La madrugada del miércoles 1 de julio comenzó con un fuerte sobresalto para miles de cordobeses, cuando un sismo de magnitud 4 en la escala de Richter sacudió el norte de la provincia de Córdoba. Este fenómeno natural, que se registró a las 1:34 horas, extendió su impacto a diversas localidades, generando una inmediata ola de reportes y comentarios en las redes sociales.

Según los datos oficiales proporcionados por el Instituto Nacional de Prevención Sísmica (Inpres), el epicentro del temblor se ubicó a 30 kilómetros al suroeste de Deán Funes, 55 kilómetros al norte de La Falda y 77 kilómetros al este de Serrezuela. La profundidad del sismo fue de apenas 11 kilómetros, lo que favoreció que se sintiera con mayor intensidad en la superficie.

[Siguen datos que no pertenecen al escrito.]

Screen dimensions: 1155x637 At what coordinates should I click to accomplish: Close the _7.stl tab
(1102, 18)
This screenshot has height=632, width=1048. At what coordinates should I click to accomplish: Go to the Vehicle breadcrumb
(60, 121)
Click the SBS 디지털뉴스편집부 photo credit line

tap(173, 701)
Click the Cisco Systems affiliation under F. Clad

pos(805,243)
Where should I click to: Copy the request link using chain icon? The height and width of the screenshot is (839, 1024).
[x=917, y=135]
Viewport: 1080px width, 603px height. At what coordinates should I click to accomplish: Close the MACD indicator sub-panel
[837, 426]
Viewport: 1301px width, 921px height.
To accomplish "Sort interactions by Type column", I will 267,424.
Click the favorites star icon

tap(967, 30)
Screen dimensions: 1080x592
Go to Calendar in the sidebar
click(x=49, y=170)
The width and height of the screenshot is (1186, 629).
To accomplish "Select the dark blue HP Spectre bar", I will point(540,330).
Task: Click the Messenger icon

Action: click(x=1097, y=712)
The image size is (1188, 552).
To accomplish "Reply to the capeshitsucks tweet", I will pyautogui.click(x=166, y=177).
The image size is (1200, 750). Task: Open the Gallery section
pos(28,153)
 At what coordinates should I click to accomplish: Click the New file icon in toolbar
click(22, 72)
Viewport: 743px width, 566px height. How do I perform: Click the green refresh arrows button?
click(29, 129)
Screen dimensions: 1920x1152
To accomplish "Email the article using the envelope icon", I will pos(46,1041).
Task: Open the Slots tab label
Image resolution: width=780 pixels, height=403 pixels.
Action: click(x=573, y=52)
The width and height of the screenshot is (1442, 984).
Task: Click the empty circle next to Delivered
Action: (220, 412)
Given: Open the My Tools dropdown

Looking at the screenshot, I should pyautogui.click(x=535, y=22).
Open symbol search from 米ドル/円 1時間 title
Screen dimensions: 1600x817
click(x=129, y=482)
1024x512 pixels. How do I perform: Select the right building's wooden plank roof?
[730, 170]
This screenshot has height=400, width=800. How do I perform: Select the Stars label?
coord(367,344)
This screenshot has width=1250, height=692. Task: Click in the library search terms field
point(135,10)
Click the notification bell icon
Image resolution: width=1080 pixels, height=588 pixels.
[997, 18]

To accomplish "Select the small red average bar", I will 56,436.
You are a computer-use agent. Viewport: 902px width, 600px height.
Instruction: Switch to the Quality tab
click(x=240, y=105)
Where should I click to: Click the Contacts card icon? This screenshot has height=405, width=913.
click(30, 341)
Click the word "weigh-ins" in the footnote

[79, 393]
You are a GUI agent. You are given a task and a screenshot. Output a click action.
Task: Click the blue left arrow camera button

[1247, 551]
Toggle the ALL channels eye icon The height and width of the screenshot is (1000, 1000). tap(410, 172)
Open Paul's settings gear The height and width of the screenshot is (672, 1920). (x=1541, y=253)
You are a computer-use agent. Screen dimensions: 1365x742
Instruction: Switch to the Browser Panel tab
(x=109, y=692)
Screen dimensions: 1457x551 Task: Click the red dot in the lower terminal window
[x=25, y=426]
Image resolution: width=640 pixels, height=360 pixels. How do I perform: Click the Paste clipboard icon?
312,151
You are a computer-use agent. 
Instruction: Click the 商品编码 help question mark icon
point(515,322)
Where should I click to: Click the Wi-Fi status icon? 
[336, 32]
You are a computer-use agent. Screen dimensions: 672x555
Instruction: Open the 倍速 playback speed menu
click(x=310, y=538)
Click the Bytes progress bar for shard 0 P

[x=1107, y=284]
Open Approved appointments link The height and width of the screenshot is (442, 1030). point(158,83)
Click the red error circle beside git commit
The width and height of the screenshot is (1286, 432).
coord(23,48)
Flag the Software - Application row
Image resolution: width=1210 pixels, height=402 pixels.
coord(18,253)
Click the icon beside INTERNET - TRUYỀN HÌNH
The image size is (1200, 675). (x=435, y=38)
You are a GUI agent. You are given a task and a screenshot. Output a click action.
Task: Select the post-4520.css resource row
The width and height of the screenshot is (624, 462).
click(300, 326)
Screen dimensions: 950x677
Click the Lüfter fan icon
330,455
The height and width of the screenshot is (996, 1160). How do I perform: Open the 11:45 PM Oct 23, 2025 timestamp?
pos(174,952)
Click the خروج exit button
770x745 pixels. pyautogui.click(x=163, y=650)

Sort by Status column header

El movimiento telúrico se percibió con especial fuerza en el norte provincial, afectando principalmente a las poblaciones de Deán Funes y Soto. Sin embargo, también se sintió en Villa de Soto y Capilla del Monte, donde los habitantes reportaron haber experimentado el temblor.

Debido a su magnitud, el alcance del temblor fue considerablemente amplio. Vecinos de la ciudad de Córdoba, especialmente aquellos que residen en edificios de altura, también reportaron haber sentido la oscilación de forma clara. Además, el fenómeno repercutió en los valles de Punilla y Sierras Chicas, así como en otras localidades cercanas.

Este evento no es un hecho aislado, sino que forma parte de una serie de movimientos telúricos que han sacudido el territorio cordobés en los últimos días. Las mediciones del Inpres muestran un panorama sísmico activo en la región, lo que ha generado preocupación entre los habitantes y ha llevado a las autoridades a mantenerse en alerta.

Afortunadamente, hasta el momento no se han reportado daños materiales significativos ni víctimas como consecuencia del sismo. Sin embargo, las autoridades locales han instado a la población a mantenerse informada y a seguir las recomendaciones de seguridad en caso de nuevos movimientos sísmicos.

Este tipo de fenómenos naturales recuerda la importancia de estar preparados y de contar con planes de emergencia adecuados. Las comunidades afectadas continúan monitoreando la situación, mientras que los expertos del Inpres siguen analizando los datos para comprender mejor la actividad sísmica en la región.